Just help them by offering to make meals, or help clean house, or even let them go out after the baby is asleep. (I'm assuming you live nearby) This is a stressful time for them, and they need time for themselves too.

Very good advice.

My youngest DD was diagnosed with Cerebral Palsy at 19 months.
The most helpful people were the ones who treated us the same as they did before the diagnosis. Our DD was the same person the day after the diagnosis as she was the day before.

The worst were those who acted as if DD had become radioactive or something.

 

[lanejudy]

I agree with other posters about not focusing on the diagnosis - other than to encourage them to contact their local Early Intervention and get an evaluation and services started as soon as possible. They will "grieve" the "loss" of what they once expected for their child, however she is the same child they have loved from birth and nothing - no diagnosis - will ever change that. Our DD was 16 months when diagnosed with a rare syndrome that includes developmental delays, so I can empathize.

As far as what you can do as support -- like others mentioned, if you are geographically close enough to drop by with dinners, stock the freezer, help with grocery shopping, do the laundry or some housework that likely is getting ignored, babysit other children - or babysit the baby to give them 1-on-1 time with other children who likely are/will feel "forgotten" at times, join them at appointments to be an extra listening ear. Most important - offer something specific, not a general "let me know what I can do" and wait for a response. Offer dinner, offer babysitting, offer to do the shopping. If they are like we were, we were lost in the moment and it was hard to know what I needed for help; but when someone offered to do something specific, it was always welcome.

Prayers for the child and all of your family and you begin life's journey down a different path than expected (and "Welcome to Holland" http://www.our-kids.org/Archives/Holland.html)!

 

[weHEARTmickey]

Thanks for all the great advice! I am close enough to help, and have babysat for them when needed. I'm definitely not one to focus on the negatives of a diagnosis, you won't have to worry about that! THEY have just asked ME questions, because I am the "big sister" who took care of our dying Mom.
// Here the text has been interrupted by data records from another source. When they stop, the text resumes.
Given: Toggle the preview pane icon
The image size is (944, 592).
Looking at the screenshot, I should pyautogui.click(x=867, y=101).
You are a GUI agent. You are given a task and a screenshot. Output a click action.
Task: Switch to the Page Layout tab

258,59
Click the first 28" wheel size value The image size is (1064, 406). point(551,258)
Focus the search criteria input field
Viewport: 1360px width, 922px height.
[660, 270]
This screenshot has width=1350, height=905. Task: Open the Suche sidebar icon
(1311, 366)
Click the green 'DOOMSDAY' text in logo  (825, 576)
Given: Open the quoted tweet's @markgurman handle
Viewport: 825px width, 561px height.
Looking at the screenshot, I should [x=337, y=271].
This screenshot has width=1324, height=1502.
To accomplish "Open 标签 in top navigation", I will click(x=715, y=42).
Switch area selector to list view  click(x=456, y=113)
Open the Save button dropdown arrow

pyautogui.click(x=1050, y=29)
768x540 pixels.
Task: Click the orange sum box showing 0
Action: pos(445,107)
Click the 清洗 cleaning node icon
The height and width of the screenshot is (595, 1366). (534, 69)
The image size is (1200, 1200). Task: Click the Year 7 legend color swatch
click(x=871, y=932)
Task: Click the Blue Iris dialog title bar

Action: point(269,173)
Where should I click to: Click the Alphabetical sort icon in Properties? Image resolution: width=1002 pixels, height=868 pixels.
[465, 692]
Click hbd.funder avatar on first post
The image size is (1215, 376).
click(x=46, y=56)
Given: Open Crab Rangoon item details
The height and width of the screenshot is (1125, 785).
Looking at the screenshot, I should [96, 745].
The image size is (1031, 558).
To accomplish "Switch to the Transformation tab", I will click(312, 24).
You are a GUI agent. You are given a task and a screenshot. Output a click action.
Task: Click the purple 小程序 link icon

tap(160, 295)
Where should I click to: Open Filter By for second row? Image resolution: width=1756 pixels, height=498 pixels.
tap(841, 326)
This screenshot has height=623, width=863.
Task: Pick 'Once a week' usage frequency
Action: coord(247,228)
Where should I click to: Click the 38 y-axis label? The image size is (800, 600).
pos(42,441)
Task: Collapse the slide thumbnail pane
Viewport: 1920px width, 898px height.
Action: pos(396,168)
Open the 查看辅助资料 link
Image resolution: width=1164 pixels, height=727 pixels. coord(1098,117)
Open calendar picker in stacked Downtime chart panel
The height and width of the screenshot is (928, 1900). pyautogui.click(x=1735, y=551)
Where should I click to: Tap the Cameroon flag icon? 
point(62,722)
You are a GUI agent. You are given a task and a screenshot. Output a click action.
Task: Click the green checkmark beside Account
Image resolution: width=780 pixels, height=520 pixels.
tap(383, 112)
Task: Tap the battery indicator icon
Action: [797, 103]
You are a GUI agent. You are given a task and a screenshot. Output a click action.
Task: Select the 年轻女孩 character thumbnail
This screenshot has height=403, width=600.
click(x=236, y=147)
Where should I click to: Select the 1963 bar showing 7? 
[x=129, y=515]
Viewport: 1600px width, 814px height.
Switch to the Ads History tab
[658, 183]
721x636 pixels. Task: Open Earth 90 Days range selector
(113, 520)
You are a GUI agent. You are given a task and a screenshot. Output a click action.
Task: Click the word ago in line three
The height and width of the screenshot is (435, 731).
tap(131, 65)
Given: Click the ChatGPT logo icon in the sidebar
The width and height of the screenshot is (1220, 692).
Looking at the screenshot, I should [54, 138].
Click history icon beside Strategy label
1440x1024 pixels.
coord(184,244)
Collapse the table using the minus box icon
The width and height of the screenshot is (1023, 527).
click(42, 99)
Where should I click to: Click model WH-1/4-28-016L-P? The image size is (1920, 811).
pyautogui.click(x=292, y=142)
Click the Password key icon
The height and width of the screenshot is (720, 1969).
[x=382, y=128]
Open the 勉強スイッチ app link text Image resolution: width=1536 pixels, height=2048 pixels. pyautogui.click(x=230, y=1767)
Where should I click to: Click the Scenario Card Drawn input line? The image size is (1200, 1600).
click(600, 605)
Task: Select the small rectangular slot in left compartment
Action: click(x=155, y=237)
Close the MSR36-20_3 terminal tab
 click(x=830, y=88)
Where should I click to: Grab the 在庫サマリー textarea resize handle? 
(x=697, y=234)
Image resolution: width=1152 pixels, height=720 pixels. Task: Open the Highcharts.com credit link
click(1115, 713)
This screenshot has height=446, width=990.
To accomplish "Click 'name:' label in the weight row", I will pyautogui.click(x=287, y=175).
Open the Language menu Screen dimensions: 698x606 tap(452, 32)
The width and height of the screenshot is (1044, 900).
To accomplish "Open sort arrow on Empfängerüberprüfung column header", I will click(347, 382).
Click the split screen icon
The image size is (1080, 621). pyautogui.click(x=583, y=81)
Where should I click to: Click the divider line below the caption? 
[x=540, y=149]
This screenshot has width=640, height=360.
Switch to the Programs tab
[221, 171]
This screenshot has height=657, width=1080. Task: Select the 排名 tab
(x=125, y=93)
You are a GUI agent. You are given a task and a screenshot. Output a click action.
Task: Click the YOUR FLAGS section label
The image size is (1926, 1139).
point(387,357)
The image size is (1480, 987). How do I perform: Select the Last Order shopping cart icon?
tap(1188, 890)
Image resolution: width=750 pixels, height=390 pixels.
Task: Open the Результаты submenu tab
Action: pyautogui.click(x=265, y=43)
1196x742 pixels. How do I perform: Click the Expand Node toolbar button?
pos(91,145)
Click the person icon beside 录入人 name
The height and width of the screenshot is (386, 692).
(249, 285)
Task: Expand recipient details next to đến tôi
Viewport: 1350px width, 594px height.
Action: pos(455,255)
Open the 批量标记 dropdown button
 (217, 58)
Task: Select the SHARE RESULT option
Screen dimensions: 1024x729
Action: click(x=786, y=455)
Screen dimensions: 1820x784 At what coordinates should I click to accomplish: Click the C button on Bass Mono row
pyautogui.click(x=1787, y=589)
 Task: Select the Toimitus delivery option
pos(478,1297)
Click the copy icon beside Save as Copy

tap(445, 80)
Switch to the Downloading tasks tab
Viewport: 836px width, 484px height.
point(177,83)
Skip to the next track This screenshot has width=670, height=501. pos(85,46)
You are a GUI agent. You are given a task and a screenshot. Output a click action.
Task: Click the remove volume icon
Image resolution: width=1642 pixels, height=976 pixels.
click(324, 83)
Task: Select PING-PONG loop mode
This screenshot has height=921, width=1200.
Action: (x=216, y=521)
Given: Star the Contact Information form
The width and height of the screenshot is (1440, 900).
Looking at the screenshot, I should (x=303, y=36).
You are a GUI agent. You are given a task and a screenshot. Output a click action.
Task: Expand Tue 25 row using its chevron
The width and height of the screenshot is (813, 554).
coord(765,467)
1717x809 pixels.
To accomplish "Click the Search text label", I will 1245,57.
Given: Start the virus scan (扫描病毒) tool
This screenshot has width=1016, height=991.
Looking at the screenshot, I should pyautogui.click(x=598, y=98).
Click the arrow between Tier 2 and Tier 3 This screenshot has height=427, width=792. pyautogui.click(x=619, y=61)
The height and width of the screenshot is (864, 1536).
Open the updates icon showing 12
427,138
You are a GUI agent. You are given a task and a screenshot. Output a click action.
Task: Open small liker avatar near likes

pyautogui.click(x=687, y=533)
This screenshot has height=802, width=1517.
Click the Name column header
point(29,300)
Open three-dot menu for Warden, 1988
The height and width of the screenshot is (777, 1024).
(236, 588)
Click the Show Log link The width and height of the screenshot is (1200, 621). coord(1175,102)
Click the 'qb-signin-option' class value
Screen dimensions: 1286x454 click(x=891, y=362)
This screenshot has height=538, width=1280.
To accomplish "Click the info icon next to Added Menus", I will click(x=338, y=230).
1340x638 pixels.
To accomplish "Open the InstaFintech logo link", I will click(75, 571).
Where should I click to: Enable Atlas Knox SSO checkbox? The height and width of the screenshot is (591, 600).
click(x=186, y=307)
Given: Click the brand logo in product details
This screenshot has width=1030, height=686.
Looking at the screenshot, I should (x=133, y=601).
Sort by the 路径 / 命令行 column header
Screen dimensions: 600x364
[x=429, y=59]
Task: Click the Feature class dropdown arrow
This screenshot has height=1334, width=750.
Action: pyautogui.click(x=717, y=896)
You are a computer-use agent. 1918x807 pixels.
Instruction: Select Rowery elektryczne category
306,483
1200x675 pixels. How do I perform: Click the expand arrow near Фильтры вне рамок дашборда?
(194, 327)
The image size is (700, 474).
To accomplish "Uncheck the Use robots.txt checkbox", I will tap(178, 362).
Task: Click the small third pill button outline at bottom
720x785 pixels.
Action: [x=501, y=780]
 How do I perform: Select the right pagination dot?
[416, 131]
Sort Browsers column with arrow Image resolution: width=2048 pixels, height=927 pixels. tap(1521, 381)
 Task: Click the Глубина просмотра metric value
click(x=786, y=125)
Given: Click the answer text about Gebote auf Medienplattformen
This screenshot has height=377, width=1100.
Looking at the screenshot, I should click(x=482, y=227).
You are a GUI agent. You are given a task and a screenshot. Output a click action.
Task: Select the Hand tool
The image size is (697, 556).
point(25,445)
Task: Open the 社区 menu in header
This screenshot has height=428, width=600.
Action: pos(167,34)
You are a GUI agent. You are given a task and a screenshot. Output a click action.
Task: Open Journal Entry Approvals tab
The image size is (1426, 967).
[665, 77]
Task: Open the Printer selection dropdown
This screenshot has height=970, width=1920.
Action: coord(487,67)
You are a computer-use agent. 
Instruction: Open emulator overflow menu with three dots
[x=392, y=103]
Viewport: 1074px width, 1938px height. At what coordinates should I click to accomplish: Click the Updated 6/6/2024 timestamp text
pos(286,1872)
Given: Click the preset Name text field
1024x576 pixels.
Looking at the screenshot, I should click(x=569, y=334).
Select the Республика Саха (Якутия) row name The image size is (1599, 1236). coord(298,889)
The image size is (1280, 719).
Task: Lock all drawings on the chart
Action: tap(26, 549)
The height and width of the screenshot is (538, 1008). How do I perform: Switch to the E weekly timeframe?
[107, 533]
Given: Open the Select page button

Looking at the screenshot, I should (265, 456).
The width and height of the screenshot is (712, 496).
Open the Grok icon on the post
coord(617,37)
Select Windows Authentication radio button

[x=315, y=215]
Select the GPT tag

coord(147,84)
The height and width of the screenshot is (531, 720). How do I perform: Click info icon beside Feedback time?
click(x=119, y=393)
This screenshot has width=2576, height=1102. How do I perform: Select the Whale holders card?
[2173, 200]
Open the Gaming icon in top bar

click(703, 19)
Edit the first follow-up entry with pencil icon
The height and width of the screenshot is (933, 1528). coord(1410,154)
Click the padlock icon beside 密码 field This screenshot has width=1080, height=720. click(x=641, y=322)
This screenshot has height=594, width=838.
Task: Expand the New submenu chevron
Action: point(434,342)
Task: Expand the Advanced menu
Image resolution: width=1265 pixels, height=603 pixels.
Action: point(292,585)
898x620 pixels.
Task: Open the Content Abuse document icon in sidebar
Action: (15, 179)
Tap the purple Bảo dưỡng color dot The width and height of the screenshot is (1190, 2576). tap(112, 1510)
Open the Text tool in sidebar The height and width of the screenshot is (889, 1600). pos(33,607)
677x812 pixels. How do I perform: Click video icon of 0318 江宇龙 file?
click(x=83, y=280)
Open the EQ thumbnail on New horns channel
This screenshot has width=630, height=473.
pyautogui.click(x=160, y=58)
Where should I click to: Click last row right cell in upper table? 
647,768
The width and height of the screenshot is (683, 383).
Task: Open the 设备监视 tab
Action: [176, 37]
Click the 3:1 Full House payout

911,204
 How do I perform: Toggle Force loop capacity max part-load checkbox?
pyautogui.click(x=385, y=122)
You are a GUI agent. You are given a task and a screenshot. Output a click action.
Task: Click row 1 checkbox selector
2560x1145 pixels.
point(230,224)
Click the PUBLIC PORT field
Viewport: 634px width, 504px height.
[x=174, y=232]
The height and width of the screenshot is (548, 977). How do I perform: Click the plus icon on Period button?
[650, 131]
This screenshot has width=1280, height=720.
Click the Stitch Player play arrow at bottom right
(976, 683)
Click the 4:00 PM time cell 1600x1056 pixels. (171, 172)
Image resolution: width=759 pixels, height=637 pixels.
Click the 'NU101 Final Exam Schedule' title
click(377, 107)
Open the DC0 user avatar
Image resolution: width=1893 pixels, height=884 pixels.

I guess I'm supposed to know a little bit about everything, KWIM Many times I'm a sounding board and I'm just hoping to get some background info on the illness. I don't pretend to know more than I do, I just know that they aren't the type to seek out support, such as the MAGIC Foundation. As I mentioned before, they are fairly young. Thanks again, for all the prayers & advice! It's all greatly appreciated

 

[ShockMonkey3]

Hello

My friends daughter was given this diagnosis as an infant. She is 12 now and greatly loved by her family.

I know only bits of their journey but I know it was very involved. Lots of specialists and definately early intervention services through the school. I remember she was small for her age at 6 months and was facing a lifetime of growth hormones injections(due to pituatory gland issue) They did not have a clear idea of what the future would hold. Last I knew of her school diagnosis was severe physical and cognitive impairments. For the longest time she did not walk but that little girl eventually passed that milestone and made her momma proud by learning to walk.

What I believed brought my friend through this hardship was the remarkable support from her immediate and extended family. I would visit at birthday parties and other gatherings and the love all her family showed this little girl was apparent.

Support the heck out of her and keep supporting her. Your neice will have a tough time for a long time. I grieved when my son was diagnosed with autism at age 2. Ironically it was this same friend I went to for support through the grief. She amazes me with the strength she found. Your neice will amaze you too, but now she needs your love.

 

[ShockMonkey3]

And

I will contact my friend and ask about support groups. We are quite a ways away from you though in Michigan. But maybe it will be a start.